Okuma Metni:

========

Türkler ve Ermeniler arasında ciddi bir diyalog kurulacak ve barış tesis edilecekse her iki taraf da birbirine karşı nefret söyleminden uzak, ırkçılığı ve terörizmi ret ve telin eden yaklaşımlarla birbirine yaklaşmalı ve iki halkın ortak kültürü üzerine bina edilen bir gelecek kurulmalıdır.
I. Dünya Savaşı sırasında Ermenilerin yaşadıkları trajedinin 100. yıldönümü olması sebebiyle bu yıl, birçok ülkede ve Türkiye’de çeşitli etkinliklerle anıldı. Beyoğlu’nda İstiklal Caddesinde gösteriler yapıldı, Ermeni Patrikhanesi İstanbul’da AB Bakanı Volkan Bozkır’ın da katıldığı bir ayin düzenledi. Bu ayin ve devletin oldukça üst bir seviyede ayinde temsili bir ilkti.

========

[Bir veri kaynağından alınan kayıtlar]
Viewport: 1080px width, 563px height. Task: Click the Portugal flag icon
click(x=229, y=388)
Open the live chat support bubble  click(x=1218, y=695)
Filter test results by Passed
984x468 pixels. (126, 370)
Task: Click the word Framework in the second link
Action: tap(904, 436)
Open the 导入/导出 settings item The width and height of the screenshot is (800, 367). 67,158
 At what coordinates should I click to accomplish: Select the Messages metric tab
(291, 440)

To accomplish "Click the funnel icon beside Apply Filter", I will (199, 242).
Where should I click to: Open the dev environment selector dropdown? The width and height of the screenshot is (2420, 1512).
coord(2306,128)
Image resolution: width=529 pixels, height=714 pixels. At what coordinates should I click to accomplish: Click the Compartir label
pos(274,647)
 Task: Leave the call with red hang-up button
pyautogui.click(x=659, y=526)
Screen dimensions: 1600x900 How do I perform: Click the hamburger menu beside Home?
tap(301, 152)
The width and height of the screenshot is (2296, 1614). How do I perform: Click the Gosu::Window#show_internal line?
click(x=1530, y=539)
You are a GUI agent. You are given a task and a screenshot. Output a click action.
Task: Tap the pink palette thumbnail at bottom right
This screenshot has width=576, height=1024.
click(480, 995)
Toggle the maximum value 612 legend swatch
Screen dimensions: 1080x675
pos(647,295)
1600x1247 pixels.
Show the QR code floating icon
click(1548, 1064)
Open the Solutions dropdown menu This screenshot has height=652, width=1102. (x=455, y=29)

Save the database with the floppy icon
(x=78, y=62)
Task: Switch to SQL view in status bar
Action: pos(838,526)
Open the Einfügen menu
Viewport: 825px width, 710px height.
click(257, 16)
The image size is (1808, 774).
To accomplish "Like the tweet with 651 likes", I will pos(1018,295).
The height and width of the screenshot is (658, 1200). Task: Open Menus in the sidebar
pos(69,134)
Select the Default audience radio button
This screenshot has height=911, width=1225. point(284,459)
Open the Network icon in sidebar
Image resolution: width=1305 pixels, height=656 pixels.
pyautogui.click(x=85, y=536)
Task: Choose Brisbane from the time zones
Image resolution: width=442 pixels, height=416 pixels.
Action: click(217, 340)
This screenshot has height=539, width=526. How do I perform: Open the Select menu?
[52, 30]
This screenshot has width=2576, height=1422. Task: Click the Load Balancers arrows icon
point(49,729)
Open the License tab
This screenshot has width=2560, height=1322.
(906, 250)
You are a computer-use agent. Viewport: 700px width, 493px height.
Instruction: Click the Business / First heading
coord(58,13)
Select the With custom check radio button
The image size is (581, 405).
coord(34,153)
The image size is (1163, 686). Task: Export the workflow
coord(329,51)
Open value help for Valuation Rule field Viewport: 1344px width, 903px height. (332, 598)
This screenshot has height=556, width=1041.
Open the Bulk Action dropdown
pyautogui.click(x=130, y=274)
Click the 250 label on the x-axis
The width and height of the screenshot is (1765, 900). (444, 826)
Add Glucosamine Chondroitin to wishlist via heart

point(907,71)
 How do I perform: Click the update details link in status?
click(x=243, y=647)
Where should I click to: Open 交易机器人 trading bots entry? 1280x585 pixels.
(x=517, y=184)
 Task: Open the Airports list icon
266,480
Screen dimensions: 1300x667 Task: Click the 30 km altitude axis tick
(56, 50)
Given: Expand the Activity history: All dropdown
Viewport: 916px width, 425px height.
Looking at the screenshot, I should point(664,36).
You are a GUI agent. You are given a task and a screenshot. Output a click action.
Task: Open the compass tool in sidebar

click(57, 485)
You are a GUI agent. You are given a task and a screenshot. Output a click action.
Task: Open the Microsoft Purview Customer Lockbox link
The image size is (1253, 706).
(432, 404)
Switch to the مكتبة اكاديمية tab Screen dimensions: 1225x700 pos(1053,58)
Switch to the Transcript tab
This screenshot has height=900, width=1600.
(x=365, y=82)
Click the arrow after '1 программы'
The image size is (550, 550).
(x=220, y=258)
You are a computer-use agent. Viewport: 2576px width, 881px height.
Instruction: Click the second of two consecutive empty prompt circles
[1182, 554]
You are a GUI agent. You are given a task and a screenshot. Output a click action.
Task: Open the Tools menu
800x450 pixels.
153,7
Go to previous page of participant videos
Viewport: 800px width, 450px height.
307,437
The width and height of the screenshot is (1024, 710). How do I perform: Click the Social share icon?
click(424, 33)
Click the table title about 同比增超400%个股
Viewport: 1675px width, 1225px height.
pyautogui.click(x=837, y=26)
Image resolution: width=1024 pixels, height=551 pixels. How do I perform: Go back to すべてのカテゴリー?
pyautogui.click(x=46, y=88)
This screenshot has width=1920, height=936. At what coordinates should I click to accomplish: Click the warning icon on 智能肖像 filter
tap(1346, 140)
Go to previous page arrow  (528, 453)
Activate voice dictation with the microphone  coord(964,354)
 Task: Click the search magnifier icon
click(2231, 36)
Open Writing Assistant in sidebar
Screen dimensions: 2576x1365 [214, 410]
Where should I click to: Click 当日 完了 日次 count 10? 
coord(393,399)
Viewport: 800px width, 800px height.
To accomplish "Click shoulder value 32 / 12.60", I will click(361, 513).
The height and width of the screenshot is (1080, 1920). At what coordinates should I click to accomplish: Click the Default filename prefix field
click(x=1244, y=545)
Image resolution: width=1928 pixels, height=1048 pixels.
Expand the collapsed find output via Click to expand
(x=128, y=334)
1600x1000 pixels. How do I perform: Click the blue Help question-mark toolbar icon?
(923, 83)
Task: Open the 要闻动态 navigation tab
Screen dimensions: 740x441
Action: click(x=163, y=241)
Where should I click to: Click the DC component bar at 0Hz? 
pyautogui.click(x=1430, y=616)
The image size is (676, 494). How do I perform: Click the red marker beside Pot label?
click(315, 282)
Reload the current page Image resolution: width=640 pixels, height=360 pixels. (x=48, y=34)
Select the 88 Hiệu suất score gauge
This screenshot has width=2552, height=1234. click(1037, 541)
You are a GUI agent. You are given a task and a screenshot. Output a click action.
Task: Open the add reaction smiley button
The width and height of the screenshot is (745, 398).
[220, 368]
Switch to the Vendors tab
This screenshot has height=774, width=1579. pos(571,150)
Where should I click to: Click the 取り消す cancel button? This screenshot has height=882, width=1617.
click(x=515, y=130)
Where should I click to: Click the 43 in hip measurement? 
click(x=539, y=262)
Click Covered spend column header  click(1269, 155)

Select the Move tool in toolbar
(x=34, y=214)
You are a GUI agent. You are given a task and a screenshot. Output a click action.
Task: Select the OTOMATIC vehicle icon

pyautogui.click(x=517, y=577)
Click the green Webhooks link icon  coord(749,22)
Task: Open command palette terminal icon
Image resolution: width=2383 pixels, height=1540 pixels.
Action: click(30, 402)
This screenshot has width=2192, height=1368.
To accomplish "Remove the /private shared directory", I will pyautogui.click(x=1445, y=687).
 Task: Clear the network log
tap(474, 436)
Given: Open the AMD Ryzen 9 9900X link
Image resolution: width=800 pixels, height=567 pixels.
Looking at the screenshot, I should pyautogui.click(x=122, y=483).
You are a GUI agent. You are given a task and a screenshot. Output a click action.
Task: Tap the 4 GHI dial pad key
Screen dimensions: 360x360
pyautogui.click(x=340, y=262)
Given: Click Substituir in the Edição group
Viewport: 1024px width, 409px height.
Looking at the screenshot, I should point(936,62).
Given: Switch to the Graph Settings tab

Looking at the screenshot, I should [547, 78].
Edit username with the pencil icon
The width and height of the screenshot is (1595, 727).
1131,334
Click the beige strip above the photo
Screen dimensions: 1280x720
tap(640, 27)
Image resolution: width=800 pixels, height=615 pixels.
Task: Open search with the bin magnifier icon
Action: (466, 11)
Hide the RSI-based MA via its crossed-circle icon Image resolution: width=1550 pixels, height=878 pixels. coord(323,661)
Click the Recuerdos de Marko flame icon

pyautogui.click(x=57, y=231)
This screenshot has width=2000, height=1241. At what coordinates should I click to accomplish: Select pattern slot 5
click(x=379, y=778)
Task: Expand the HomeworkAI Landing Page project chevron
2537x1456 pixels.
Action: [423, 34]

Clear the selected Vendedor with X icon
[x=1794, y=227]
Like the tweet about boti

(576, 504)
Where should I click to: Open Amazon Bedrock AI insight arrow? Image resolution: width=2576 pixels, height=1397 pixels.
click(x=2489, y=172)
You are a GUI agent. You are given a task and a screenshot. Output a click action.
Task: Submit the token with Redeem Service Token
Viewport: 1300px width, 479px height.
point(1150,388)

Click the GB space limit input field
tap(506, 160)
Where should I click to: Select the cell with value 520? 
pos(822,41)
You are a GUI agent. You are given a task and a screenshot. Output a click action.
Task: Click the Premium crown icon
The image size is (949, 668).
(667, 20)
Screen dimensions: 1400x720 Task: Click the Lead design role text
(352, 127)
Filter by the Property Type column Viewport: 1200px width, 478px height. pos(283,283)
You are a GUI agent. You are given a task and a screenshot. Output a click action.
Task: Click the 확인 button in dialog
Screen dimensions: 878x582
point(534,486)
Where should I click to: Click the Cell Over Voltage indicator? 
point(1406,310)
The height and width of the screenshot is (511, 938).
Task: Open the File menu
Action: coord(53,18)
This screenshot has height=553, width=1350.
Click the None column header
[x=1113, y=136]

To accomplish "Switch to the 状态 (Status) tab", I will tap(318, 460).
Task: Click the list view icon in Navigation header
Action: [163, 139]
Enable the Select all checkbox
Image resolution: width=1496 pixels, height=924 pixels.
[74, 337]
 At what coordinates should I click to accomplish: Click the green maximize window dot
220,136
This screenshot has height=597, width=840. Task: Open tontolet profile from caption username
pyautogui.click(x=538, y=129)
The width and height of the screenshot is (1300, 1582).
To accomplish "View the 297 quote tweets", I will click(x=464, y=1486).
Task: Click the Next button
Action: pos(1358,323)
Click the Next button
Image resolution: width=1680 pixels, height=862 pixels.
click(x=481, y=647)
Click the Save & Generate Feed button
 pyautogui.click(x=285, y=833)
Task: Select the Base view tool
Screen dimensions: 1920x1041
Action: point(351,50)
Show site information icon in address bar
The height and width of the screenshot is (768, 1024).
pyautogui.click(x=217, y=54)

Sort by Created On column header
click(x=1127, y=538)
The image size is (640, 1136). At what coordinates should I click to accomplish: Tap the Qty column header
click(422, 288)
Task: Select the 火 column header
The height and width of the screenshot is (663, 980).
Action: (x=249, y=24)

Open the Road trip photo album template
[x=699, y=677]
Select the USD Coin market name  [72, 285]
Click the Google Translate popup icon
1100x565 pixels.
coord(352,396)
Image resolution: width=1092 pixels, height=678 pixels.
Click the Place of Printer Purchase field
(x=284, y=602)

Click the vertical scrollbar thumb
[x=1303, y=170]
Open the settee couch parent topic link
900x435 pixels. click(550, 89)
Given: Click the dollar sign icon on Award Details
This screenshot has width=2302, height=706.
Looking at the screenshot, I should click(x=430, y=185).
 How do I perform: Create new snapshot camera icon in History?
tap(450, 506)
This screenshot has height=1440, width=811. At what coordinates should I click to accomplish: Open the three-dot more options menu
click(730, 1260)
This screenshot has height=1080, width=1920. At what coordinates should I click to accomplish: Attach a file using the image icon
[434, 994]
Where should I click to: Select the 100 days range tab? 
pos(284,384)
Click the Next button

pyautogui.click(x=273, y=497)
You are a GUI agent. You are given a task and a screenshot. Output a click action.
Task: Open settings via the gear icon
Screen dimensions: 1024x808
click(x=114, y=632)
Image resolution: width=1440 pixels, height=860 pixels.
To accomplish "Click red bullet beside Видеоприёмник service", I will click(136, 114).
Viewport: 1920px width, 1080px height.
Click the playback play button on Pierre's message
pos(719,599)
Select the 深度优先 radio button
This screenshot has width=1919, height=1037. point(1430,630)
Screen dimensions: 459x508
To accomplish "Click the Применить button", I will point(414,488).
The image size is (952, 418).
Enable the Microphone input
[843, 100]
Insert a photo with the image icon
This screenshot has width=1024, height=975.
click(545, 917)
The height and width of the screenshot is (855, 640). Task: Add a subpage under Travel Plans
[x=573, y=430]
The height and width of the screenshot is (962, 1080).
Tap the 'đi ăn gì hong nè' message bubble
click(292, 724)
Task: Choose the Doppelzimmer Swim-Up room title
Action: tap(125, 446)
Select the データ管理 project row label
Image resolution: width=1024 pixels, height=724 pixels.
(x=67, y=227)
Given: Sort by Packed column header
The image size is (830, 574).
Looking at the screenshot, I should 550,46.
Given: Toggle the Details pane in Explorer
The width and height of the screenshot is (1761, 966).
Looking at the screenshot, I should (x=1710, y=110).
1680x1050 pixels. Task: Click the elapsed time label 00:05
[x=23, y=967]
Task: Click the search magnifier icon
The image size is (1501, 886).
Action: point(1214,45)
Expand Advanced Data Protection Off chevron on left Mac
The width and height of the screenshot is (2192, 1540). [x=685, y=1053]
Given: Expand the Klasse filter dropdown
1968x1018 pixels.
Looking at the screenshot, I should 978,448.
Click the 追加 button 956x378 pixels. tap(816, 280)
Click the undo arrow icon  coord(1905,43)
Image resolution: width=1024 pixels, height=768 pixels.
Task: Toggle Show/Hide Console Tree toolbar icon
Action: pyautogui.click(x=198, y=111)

========

Görevler ve Alıştırmalar:
a: Türk-Ermeni ilişkilerine dair metinde "Türkler ve Ermeniler" sözcükleriyle başlayıp "temsili bir ilkti." sözcükleriyle biten bölümün tamamını değiştirmeden alıntılayınız.
b: Türk-Ermeni ilişkilerine dair metinde adı geçen yer adlarının tamamını sıralayınız.
c: Türk-Ermeni ilişkilerine dair metne göre Ermeni Patrikhanesinin İstanbul'da düzenlediği ayine hangi bakan katılmıştır?
Bu kayıtların yukarıdaki metinle herhangi bir ilgisi bulunmamaktadır.

Görev Bazında Sonuçlar:
a:
Türkler ve Ermeniler arasında ciddi bir diyalog kurulacak ve barış tesis edilecekse her iki taraf da birbirine karşı nefret söyleminden uzak, ırkçılığı ve terörizmi ret ve telin eden yaklaşımlarla birbirine yaklaşmalı ve iki halkın ortak kültürü üzerine bina edilen bir gelecek kurulmalıdır.
I. Dünya Savaşı sırasında Ermenilerin yaşadıkları trajedinin 100. yıldönümü olması sebebiyle bu yıl, birçok ülkede ve Türkiye’de çeşitli etkinliklerle anıldı. Beyoğlu’nda İstiklal Caddesinde gösteriler yapıldı, Ermeni Patrikhanesi İstanbul’da AB Bakanı Volkan Bozkır’ın da katıldığı bir ayin düzenledi. Bu ayin ve devletin oldukça üst bir seviyede ayinde temsili bir ilkti.

b: Türkiye, Beyoğlu, İstiklal Caddesi, İstanbul

c: AB Bakanı Volkan Bozkır.